Published on August 1, 2007
So you've done it before!" The cry from Pornpilai Kamhan's Mattayom 5 classmates struck her pale with humiliation midway through her presentation at Sahathatsuksa School in Ubon Ratchathani's Khuang Nai district.
She'd just finished slipping a condom on a wooden mould - expertly, the other students thought.
Pornpilai's personal experience was hardly the point - it was the attitude toward sex education that mattered. The moral standard remains unchanged since a century ago: Girls must keep their virginity until their wedding day; boys can have all the adventures they wish.
And it remains a lie.
Pornpilai and her teacher, Supaluk Utara, have both witnessed the same scene on several occasions - a girl walking briskly back to school from the woods behind, followed a few minutes later by a boy.
Adults "simply deny the truth of premarital sex", says Usasinee Rewthong, associate programme officer of Path, a two-year-old Education Ministry initiative that tries to lift the taboo from premarital sex through a project called Gao-yang Yang Manjai (The Confident Step).
This was the outreach project that taught Pornpilai - at a sex-education training session in Bangkok last summer - how a condom is put where it belongs. The idea is to have trained young people teach their peers.
In the southern Northeast, Path is connecting with students through Ubon Ratchathani's Prasrimahabhodi Psychiatric Hospital, which is engaged in the fight against HIV/Aids.
To start with, sex education is blended in with other subjects taught by the Path-trained teachers. Then it's promoted as an extracurricular subject for an hour a week, with guidance in safe sex, relationships and problems in adapting at school.
"Every kid is curious about sex," says Usasinee.
It's taken a little convincing to get some teachers on board, though.
"I'd always thought sex education was strictly about sexual intercourse and particular human organs," says 54-year-old social-sciences teacher Praivan Boonpairote of Sahathatsuksa School. "How could a senior teacher like me discuss subjects like that?"
Not every teacher maintains that erroneous perception, but many believe the project could encourage students to try sex.
Chongmekwittaya School director Sanguan Sangchat says his Mattayom 1 pupils enjoy the subject and would like it to be part of the daily curriculum.
"There's no way you can stop kids from having sex," he says. "They're all experienced. The only thing you can do is teach them about safe sex and give them condoms."

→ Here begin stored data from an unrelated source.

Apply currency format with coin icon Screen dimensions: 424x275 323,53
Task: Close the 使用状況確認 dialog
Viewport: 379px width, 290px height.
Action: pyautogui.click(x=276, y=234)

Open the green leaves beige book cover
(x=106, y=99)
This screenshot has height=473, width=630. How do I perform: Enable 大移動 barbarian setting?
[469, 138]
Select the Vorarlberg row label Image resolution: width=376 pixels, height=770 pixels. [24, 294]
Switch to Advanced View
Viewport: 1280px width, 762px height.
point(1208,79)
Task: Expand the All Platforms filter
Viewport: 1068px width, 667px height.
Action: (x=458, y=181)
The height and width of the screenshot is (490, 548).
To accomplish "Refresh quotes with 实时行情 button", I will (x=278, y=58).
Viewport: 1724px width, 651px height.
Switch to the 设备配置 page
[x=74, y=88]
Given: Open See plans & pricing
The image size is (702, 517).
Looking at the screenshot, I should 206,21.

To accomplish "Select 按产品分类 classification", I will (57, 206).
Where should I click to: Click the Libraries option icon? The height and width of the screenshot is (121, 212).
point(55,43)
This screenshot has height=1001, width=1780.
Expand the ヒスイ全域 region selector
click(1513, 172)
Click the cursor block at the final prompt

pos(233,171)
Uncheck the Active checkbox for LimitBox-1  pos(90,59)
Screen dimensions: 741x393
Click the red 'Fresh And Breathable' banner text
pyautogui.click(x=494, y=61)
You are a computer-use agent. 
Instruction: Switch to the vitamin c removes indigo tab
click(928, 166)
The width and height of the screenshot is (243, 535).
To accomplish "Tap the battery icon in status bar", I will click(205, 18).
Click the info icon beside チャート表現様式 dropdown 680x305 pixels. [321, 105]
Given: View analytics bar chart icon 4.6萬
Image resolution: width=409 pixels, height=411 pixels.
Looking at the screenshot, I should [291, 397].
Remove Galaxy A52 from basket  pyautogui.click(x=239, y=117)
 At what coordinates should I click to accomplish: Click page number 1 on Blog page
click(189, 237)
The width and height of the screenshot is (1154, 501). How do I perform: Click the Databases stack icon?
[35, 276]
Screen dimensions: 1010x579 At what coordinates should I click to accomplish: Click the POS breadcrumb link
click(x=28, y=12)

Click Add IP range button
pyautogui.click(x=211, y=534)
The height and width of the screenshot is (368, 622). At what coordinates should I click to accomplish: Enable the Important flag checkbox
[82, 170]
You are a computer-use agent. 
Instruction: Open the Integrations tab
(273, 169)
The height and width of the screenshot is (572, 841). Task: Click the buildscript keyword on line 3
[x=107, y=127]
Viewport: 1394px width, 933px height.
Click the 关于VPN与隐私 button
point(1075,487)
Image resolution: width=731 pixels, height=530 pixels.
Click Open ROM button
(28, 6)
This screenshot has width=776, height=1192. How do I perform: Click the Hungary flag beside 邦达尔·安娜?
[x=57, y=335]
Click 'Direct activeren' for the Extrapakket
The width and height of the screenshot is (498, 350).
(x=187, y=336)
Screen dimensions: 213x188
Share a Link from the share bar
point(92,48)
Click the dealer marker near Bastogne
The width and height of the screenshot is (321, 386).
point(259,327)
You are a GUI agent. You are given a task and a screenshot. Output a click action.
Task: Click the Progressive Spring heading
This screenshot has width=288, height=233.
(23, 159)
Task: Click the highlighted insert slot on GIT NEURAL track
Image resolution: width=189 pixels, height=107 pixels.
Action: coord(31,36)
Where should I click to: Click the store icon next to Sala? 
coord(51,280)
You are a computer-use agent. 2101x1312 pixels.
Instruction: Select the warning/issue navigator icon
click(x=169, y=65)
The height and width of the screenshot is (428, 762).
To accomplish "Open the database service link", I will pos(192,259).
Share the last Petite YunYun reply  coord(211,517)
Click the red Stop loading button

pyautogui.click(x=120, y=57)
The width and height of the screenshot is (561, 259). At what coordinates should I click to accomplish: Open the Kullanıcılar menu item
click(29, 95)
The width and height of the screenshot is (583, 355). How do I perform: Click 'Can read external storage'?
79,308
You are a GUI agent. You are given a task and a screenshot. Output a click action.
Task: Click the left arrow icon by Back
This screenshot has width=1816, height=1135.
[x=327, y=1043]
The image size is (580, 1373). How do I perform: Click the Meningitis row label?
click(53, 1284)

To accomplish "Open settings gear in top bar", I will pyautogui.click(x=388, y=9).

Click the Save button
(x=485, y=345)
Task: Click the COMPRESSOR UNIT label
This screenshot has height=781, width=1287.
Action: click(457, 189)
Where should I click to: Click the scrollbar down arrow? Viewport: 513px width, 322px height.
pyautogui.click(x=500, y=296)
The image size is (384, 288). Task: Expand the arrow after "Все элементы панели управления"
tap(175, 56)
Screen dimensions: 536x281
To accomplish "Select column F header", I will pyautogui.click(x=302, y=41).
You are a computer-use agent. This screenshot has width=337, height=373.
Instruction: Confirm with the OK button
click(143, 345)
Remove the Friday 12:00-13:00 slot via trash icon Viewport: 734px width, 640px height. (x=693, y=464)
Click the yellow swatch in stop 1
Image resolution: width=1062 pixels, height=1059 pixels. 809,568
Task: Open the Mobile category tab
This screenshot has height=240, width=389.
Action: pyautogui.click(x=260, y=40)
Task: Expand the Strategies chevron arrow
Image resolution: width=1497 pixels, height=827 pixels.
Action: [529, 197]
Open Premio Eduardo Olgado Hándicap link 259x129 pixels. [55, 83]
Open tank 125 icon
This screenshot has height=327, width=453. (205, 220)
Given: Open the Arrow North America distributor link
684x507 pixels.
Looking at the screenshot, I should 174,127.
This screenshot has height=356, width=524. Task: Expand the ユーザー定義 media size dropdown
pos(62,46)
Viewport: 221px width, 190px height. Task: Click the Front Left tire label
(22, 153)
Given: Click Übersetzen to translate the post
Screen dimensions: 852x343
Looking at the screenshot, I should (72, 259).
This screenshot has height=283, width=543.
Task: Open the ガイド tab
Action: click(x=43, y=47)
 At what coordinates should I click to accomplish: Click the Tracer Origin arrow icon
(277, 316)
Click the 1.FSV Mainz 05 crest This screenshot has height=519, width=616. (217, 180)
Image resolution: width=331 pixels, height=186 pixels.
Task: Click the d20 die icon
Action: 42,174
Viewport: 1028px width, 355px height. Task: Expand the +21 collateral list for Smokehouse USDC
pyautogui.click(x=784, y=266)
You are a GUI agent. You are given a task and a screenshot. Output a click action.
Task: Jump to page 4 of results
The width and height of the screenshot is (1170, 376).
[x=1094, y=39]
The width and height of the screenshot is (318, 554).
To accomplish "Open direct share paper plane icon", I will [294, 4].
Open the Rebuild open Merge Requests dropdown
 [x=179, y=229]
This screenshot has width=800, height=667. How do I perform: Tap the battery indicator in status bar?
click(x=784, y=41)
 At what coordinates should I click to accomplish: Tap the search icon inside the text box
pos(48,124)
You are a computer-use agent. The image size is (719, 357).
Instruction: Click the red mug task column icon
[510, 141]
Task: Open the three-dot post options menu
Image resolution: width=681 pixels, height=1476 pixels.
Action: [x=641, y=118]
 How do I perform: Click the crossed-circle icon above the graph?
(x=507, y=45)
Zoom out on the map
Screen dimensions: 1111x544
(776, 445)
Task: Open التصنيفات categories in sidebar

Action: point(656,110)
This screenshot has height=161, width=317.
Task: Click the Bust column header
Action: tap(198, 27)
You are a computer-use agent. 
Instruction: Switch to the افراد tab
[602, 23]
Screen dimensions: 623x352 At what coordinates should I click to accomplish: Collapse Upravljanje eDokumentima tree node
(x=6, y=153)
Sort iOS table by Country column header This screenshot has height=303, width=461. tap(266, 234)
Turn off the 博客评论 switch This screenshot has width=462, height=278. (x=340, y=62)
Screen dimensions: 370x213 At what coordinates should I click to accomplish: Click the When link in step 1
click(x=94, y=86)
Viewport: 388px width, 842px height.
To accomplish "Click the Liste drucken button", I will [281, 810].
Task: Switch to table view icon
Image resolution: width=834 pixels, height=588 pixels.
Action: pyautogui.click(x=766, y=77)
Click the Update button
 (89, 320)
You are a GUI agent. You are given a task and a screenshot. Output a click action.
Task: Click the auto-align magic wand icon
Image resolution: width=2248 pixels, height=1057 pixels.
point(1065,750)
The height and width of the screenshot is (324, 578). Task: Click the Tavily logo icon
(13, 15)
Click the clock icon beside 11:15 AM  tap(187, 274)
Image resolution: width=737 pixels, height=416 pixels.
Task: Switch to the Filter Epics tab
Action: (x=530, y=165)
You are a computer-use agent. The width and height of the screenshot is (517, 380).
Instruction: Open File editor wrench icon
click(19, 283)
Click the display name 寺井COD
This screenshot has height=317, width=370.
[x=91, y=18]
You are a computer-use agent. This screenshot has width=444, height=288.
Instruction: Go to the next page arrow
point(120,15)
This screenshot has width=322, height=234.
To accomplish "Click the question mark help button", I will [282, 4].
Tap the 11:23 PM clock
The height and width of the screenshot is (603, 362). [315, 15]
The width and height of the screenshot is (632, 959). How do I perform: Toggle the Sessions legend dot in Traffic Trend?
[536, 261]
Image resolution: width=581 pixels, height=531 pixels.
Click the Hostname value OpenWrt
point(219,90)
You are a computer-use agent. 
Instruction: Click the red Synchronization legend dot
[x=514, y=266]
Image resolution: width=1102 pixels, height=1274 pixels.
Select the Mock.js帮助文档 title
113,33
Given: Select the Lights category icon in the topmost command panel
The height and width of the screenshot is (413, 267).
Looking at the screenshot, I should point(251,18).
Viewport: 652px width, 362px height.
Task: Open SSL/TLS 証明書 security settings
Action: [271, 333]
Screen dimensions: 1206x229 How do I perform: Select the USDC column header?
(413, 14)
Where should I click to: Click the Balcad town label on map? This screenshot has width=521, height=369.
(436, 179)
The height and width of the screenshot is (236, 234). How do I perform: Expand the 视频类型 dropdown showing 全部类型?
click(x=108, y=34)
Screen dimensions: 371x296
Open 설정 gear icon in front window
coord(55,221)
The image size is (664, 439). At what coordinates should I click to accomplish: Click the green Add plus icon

Ubon Ratchathani's three participating schools now have fewer youngsters dropping out due to unplanned pregnancy - the headmasters aren't getting as many invitations these days to their own students' weddings.
Pornpilai's teacher Supaluk is now a supervising trainer for the project. She tries to dampen the young students' curiosity and encourage them to wait until they're sure they're ready.
Praivan, who fretted about being too old (and too shy) to talk about sex with youngsters, underwent the Path training and now appreciates how much guidance the students get on love and other relationships.
She also learned about HIV and Aids - information she'd insisted on ignoring even when her infected cousin was dying in her home.
"If I'd known more about it I'd have taken better care of her before she died," Praivan says.
Pornpilai had to give her own parents a reminder. They were gossiping that a young female neighbour must have had sex with her boyfriend, so she pointed out that it was their own personal decision, and that it was only to be hoped that they were handling it safely.
And condoms, once smuggled merchandise at the schools - if used at all - are now handed out for free in the nurses' rooms.
"Sometimes the students come right out and ask me in the hallway if they can get one," says Supaluk.